Dave Malcolm <[email protected]> added the comment:
Sorry again for another epic-length comment...
I'm attaching the latest work-in-progress on this.
The code is still fairly messy (embarrasingly so in places), but it's better to
have it out in public in this tracker than stuck on my hard drive.
Symbol tables
=============
- I've moved the optimization pass to after symbol table generation. Pass
the symtable to mod2obj et al, adding an "ste" attribute to all objects that
have their own PySTEntryObject (adding a PySymtable_TryLookup function to
Python/symtable.c to help with this). The symtable pass is rerun after
optimization.
- the "ste" attribute isn't exposed anywhere in the grammar (do other VMs
implement symbol table entries?)
- in the graphviz debug output, add boxes around scopes (i.e. those nodes
with an "ste")
- use the symbol table info: only inline functions that purely reference
locals and globals, not free/cellvars.
- only rename locals when inlining, not globals
- don't inline functions that use the "locals" or "dir" builtin
Specialization
==============
I've implemented a first pass at the specialization ideas in the original
comment.

══════

EXERCISES —
(1) Transcribe the passage of the tracker comment that begins at the words "The code is" and ends after the words "optimization.".
(2) According to the tracker comment, the use of which two builtins keeps a function from being inlined?

══════

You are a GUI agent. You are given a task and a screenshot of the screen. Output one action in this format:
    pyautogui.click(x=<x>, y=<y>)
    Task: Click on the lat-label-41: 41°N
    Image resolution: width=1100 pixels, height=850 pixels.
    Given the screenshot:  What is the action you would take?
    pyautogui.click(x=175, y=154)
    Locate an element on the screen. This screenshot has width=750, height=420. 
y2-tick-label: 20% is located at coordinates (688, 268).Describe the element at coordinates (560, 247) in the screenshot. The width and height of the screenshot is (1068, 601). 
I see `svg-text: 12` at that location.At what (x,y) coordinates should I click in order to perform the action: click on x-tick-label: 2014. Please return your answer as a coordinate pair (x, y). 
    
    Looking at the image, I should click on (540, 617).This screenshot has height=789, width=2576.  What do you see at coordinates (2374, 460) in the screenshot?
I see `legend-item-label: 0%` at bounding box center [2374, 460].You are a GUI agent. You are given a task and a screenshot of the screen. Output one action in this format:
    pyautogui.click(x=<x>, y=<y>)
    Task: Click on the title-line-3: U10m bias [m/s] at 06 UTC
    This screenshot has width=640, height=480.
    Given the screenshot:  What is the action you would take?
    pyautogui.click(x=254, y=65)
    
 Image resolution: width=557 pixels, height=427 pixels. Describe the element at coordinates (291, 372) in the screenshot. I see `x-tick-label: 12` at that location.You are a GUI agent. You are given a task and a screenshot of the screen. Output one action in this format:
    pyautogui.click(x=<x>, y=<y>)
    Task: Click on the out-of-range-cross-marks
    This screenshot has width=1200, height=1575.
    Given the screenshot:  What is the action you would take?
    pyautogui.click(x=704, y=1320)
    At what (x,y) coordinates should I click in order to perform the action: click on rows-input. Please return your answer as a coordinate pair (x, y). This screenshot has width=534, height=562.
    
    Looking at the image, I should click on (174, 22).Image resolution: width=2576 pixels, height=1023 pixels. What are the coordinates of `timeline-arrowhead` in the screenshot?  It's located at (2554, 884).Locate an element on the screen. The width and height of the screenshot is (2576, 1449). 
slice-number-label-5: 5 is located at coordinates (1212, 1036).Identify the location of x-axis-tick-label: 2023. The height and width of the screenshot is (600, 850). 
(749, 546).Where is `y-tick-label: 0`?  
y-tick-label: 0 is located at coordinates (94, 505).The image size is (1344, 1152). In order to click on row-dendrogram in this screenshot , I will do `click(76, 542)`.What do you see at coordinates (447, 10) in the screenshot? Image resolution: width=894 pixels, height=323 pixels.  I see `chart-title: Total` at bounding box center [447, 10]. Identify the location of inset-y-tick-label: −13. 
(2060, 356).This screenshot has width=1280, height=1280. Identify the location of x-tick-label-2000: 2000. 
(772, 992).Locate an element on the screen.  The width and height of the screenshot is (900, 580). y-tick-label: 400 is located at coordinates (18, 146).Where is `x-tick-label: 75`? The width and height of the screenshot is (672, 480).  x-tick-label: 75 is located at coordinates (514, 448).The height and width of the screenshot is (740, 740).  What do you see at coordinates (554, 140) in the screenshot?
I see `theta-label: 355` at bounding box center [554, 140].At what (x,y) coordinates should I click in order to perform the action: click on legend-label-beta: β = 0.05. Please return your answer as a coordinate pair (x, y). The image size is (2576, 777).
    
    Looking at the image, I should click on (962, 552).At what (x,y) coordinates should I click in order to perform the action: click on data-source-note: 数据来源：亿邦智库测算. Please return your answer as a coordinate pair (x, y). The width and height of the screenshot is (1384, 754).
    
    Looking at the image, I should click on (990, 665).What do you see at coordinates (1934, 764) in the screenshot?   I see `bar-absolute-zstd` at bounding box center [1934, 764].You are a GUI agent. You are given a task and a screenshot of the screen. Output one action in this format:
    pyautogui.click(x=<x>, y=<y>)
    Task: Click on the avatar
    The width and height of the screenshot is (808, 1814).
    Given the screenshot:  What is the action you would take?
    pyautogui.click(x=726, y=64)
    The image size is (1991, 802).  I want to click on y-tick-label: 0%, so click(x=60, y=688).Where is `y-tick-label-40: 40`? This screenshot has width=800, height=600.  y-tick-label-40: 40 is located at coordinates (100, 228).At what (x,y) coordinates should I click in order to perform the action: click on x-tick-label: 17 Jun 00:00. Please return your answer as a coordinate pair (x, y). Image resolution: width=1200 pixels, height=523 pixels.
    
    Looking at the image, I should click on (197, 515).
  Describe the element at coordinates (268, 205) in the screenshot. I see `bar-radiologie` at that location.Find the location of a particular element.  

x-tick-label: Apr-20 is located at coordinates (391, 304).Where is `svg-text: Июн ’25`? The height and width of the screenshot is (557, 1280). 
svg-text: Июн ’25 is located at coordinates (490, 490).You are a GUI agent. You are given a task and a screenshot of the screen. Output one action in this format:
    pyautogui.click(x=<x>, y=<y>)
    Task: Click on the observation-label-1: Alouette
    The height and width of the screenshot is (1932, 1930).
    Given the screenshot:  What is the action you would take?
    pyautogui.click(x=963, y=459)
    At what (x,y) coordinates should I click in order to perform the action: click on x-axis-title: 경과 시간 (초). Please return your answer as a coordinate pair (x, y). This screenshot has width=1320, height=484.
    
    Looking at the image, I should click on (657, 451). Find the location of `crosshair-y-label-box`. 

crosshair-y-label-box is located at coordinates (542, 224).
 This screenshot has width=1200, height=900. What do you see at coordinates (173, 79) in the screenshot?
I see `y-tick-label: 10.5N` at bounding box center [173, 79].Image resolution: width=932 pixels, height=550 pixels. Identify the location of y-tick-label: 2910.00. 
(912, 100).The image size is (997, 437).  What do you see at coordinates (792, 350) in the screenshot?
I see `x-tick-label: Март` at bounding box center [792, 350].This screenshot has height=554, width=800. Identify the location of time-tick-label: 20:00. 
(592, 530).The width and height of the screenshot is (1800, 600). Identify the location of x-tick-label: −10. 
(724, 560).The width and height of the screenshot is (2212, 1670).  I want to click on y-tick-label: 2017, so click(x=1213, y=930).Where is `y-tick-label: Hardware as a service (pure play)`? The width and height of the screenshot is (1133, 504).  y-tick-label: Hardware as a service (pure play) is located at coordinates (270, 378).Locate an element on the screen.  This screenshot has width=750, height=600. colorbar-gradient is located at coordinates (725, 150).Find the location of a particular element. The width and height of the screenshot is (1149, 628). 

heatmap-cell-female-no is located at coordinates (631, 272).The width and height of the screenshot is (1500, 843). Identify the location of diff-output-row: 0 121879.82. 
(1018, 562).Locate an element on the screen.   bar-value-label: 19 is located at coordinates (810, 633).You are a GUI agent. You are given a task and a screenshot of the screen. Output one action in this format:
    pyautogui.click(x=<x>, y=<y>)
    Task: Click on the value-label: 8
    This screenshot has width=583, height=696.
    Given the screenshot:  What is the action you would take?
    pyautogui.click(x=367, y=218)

══════

RESPONSES TO THE TASKS —
(1)
The code is still fairly messy (embarrasingly so in places), but it's better to
have it out in public in this tracker than stuck on my hard drive.
Symbol tables
=============
- I've moved the optimization pass to after symbol table generation. Pass
the symtable to mod2obj et al, adding an "ste" attribute to all objects that
have their own PySTEntryObject (adding a PySymtable_TryLookup function to
Python/symtable.c to help with this). The symtable pass is rerun after
optimization.

(2) The "locals" and "dir" builtins.